In Game 1 last Wednesday, the Tigers thought they had a surefire win with Verlander matching up against Zito, who has struggled since signing long term in San Francisco back in 2006. But Zito, with his array of excellent off-speed pitches, was the dominant pitcher, giving up only one run in five-and-two-thirds innings. Meanwhile, Verlander struggled, giving up five runs in only four innings, as San Francisco cruised to a 8–3 victory. Giants third baseman Pablo Sandoval had the game of his life, hitting three home runs in his first three at bats. He is the fourth player in World Series history to accomplish this feat.
Game 2 on Thursday appeared to be another win on paper for the Tigers, with struggling Giants pitcher Madison Bumgarner facing off against the Tigers’ Doug Fister. While both pitchers took shut outs into the seventh inning, the Giants again pulled out a 2–0 victory, scoring on a double play in the seventh and a Hunter Pence sacrifice fly in the eighth.

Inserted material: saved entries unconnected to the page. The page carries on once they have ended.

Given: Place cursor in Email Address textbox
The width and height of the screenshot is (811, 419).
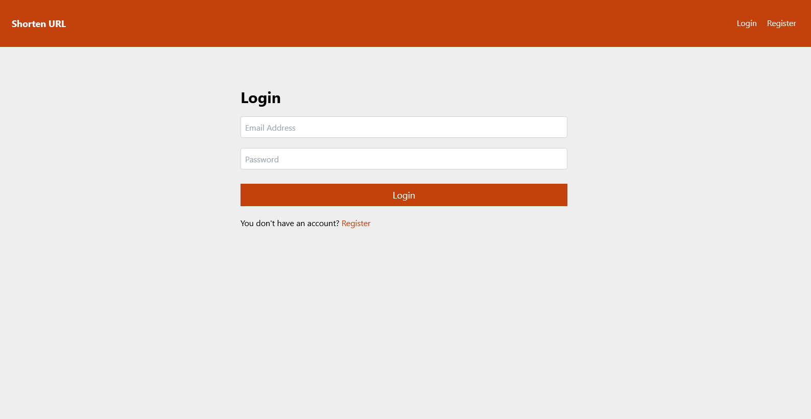Looking at the screenshot, I should click(404, 127).
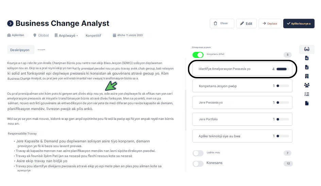321x186 pixels.
Task: Open the building company icon in sidebar
Action: [x=307, y=76]
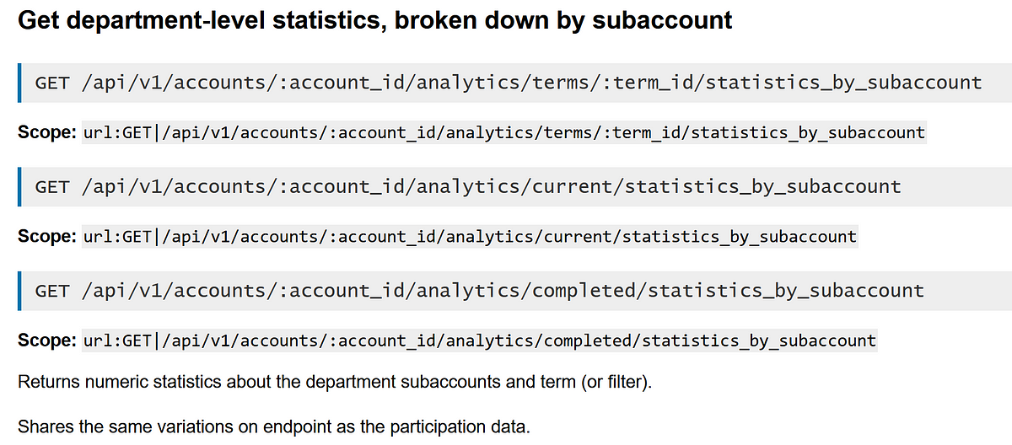Click the "Get department-level statistics" heading text
Screen dimensions: 1012x445
coord(199,20)
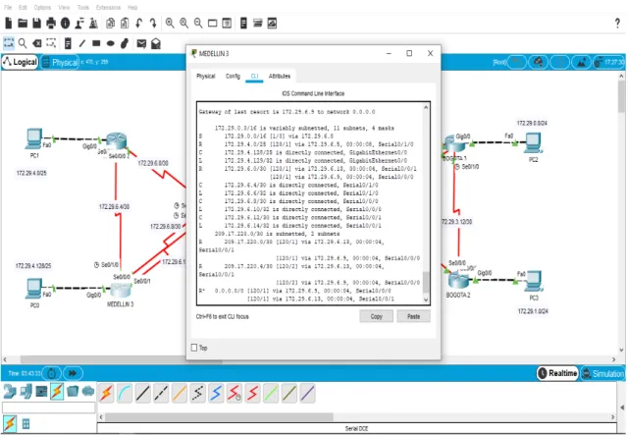Select the Delete tool icon

37,43
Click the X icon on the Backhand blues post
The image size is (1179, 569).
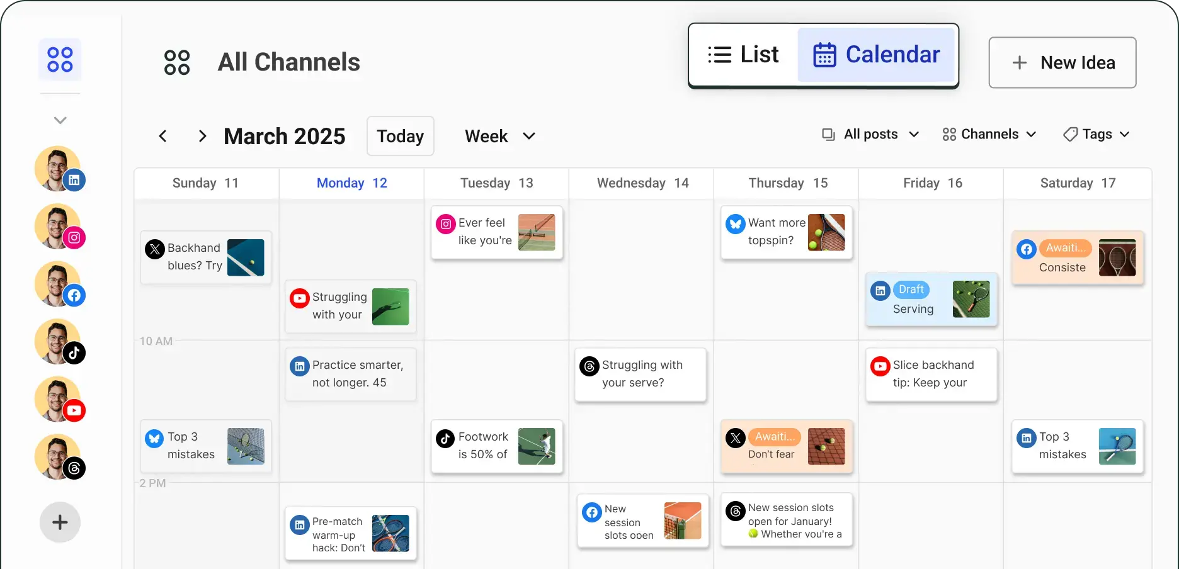tap(154, 249)
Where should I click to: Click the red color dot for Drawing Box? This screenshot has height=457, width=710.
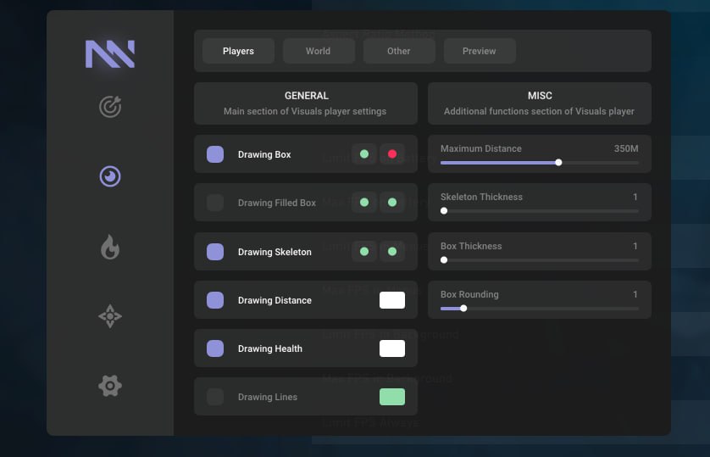392,154
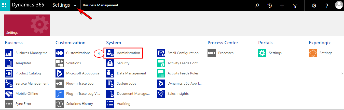Click the plus quick create icon

point(282,6)
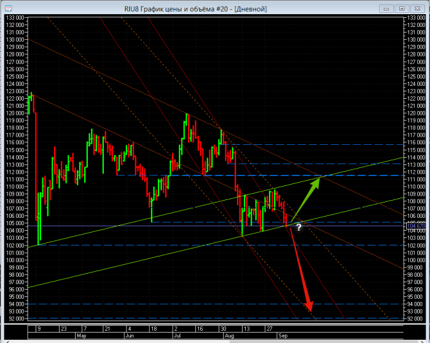Click the Jun month label on time axis

tap(130, 336)
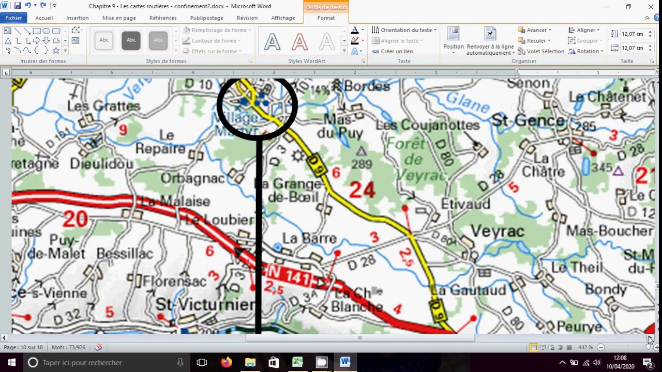This screenshot has height=372, width=662.
Task: Open the Fichier menu
Action: (13, 18)
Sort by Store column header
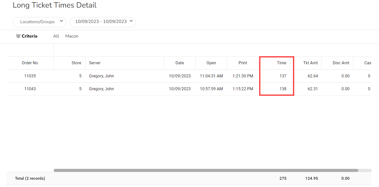The height and width of the screenshot is (187, 379). pyautogui.click(x=76, y=63)
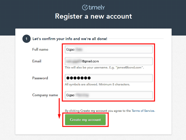Click the 'Register a new account' heading
The width and height of the screenshot is (186, 140).
coord(93,16)
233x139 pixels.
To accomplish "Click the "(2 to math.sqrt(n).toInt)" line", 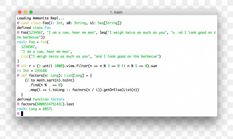I will (x=49, y=80).

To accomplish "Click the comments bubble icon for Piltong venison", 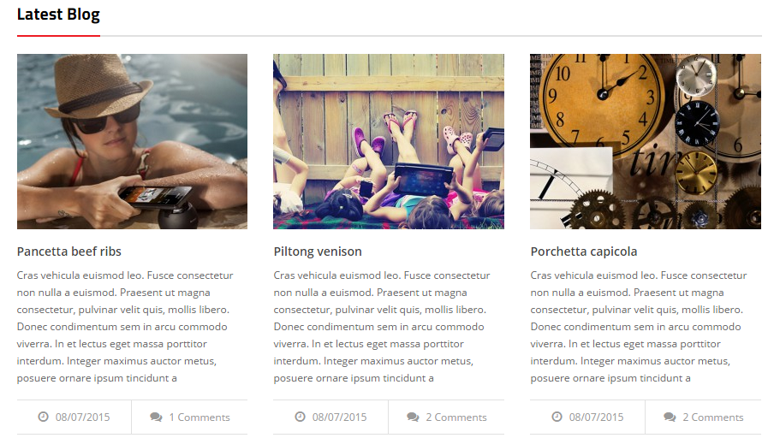I will tap(413, 417).
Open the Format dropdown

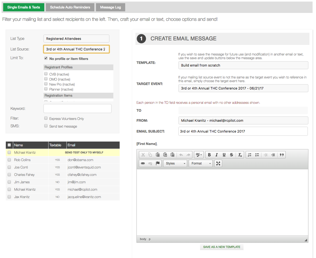pyautogui.click(x=201, y=163)
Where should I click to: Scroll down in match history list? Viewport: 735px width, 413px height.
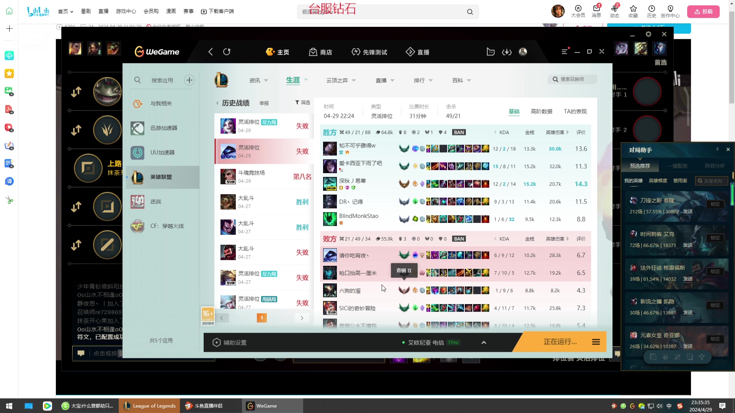302,318
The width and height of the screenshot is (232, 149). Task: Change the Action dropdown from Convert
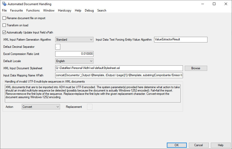(x=58, y=107)
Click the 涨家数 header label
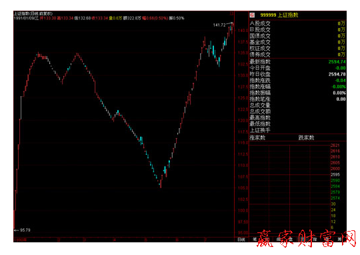360x255 pixels. (x=257, y=138)
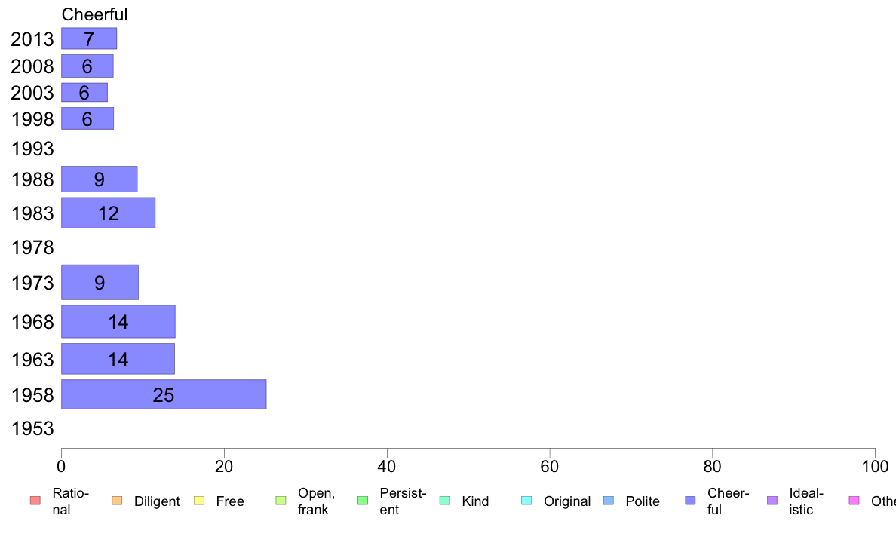Select the Persistent legend swatch
The width and height of the screenshot is (896, 555).
point(363,501)
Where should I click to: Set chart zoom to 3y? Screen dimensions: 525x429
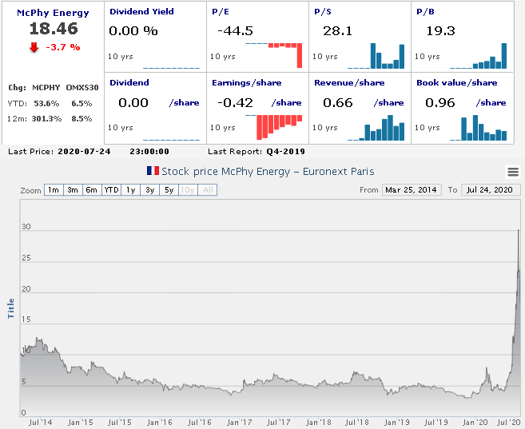pos(149,190)
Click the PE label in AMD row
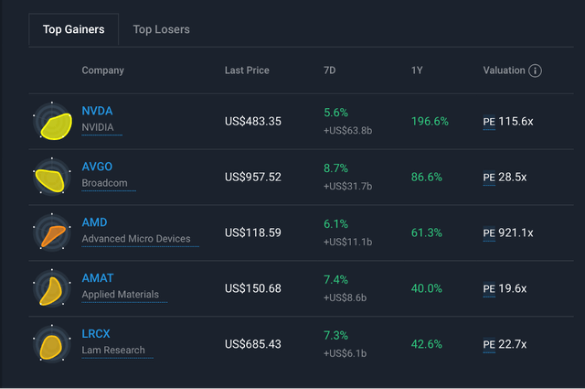Viewport: 585px width, 389px height. (488, 232)
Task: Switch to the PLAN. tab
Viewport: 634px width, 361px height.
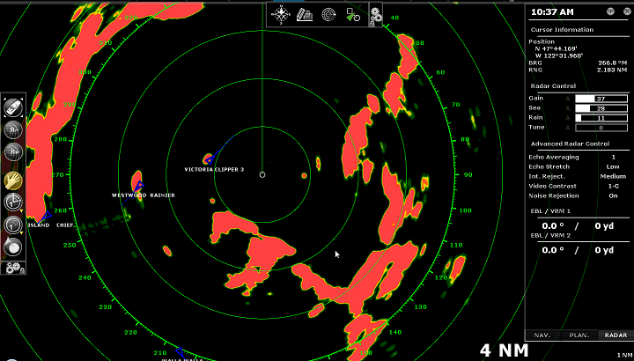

When the series moved from San Francisco to Detroit for Game 3 on Saturday, the Tigers hoped that the ridiculous luck that had been following the Giants would stay in the bay. Unfortunately for Detroit, the Giants pitching staff shut down the Tigers’ bats once again as San Francisco cruised to a 2–0 victory behind starter Ryan Vogelsong and relievers Lincecum and Sergio Romo. The Tigers were not without chances, but their struggling offense simply could not capitalize on their opportunities.
Overall, the Giants have both the momentum and the pitching matchups the rest of the way to close out the series after taking their commanding 3–0 series lead. Unless the Tigers can make history and win the next four games, San Francisco is going to win its second World Series in three years.